Circulating tumor cells which survived will colonize their new niche by extravasating from circulation, induce cell proliferation and inhabit the new area. In order for these CTCs to adhere to endothelial cells in the new niche, they undergo MET to facilitate the settlement by recovering their epithelial properties. In contrast to the suppression of EMT by miR-200 family, this metastatic colonization of cancer cells are shown to be promoted by the miR-200 family (Drake et al., 2009; Korpal et al., 2011). In a study using the mouse mammary tumor cell lines, loss of miR-200b/c/429 cluster expression was observed in the 4TO7 cells that did not colonized distant organ efficiently when compared to the strongly metastatic 4TI cells (Dykxhoorn et al., 2009). Importantly, when this 4TO7 cells gained miR-200c/141 gene cluster expression and were then injected in the mice, 80% of those mice developed lung metastases (Dykxhoorn et al., 2009). Similarly in another study (Korpal et al., 2011), stable expression of either gene clusters of miR-200 (miR-200a/b/429 and miR-200c/141) in 4TO7 cells also resulted in lung and liver metastases when these cells were injected in mice. Moreover, in this study (Korpal et al., 2011), the miR-200c/141 gene cluster was more potent in promoting metastasis, and this miR-200-mediated metastases was independent of CDH1, thus suggesting other molecular target or pathway that mediates this metastasis process. Similar observation was also seen in a miRNAs profiling study of human breast cancer primary tumor in comparison to metastatic tumors (Gravgaard et al., 2012). Therefore, these studies suggest that all members of miR-200 suppress cancer progression by targeting the early steps in metastases cascade, however, the miR-200c/141 gene cluster may promote the advanced stage of metastases hence may explain the dual expression of miR-200c in ovarian cancer (Bendoraite et al., 2010).

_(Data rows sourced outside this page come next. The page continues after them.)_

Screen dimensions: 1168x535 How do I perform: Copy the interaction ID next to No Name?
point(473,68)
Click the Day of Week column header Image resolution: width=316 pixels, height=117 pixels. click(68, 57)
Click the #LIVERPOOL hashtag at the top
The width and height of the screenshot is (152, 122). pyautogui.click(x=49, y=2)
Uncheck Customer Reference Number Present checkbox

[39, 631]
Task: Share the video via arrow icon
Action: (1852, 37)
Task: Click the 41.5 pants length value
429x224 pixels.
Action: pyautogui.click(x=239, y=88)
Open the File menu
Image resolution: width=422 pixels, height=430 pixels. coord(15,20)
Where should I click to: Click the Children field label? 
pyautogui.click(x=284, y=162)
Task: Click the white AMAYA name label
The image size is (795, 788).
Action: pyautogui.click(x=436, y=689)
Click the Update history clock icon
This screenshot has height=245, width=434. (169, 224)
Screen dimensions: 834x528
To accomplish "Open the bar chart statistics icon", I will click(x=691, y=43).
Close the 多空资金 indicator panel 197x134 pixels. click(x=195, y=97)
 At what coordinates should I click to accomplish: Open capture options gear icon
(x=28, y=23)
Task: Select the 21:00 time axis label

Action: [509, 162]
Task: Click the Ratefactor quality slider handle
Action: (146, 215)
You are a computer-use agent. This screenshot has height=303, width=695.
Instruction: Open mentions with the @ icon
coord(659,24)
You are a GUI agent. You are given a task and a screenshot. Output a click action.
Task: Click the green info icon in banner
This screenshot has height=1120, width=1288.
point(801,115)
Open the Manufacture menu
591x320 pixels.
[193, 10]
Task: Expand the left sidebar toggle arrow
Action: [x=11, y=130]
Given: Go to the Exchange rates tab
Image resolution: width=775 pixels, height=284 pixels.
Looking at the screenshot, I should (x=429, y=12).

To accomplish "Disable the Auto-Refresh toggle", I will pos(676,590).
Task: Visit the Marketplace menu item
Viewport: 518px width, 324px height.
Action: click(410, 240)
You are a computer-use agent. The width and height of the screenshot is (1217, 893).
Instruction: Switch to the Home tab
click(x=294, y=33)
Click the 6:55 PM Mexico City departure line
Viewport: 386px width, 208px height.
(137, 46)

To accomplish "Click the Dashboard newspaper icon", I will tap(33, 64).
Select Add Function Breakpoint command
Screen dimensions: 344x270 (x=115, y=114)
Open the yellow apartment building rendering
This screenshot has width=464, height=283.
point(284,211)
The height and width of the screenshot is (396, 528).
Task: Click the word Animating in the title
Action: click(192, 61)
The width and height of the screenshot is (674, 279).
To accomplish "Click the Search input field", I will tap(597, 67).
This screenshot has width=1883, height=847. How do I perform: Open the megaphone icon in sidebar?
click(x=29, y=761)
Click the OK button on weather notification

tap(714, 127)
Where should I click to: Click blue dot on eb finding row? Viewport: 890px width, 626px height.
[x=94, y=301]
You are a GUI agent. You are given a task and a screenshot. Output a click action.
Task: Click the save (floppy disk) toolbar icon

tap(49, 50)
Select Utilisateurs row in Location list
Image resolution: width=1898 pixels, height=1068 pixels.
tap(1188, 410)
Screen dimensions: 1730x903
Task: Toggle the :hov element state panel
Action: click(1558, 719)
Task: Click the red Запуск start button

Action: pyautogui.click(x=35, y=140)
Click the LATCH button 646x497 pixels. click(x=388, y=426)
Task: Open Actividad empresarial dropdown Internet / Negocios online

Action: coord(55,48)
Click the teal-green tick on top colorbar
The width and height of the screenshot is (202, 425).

miR-200c Potentials in Prognosis and Early Diagnosis for Ovarian Cancer

Circulating miRNAs in the Blood

Many studies have shown that miRNAs exist in the circulating blood which represents the environment of tissues or organs. MicroRNAs have also been shown to be released into the blood and are internalized into adjacent target cells (Chen et al., 2015). Circulating miRNAs are stable even in harsh conditions such as boiling and repetitive freeze-thaw cycles due to their association with proteins (Mitchell et al., 2008; Arroyo et al., 2011; Cortez et al., 2012), thus making miRNAs as the most suitable candidate for ovarian cancer early diagnostic screening. A study of sera collected from 28 serous EOC patients and compared to 28 healthy normal controls (Kan et al., 2012), showed elevated expression of miR-200a, miR-200b, and miR-200c in cancer patients with miR-200c expression being most significantly altered. Another study using sera collected from 70 EOC patients and compared to 70 age-matched healthy controls revealed elevated expression of miR-200c in all advanced stage EOC patients, and in all 18 EOC patients with confirmed metastases (Zuberi et al., 2015). These findings showed the possibility of using miR-200c as a diagnostic tool for ovarian cancer through the fluid biopsy approach. It is still necessary to investigate the role of miR-200c in the prognosis of ovarian cancer in a much larger cohort to evaluate the specificity of the miRNAs action in different EOC stages and subtypes.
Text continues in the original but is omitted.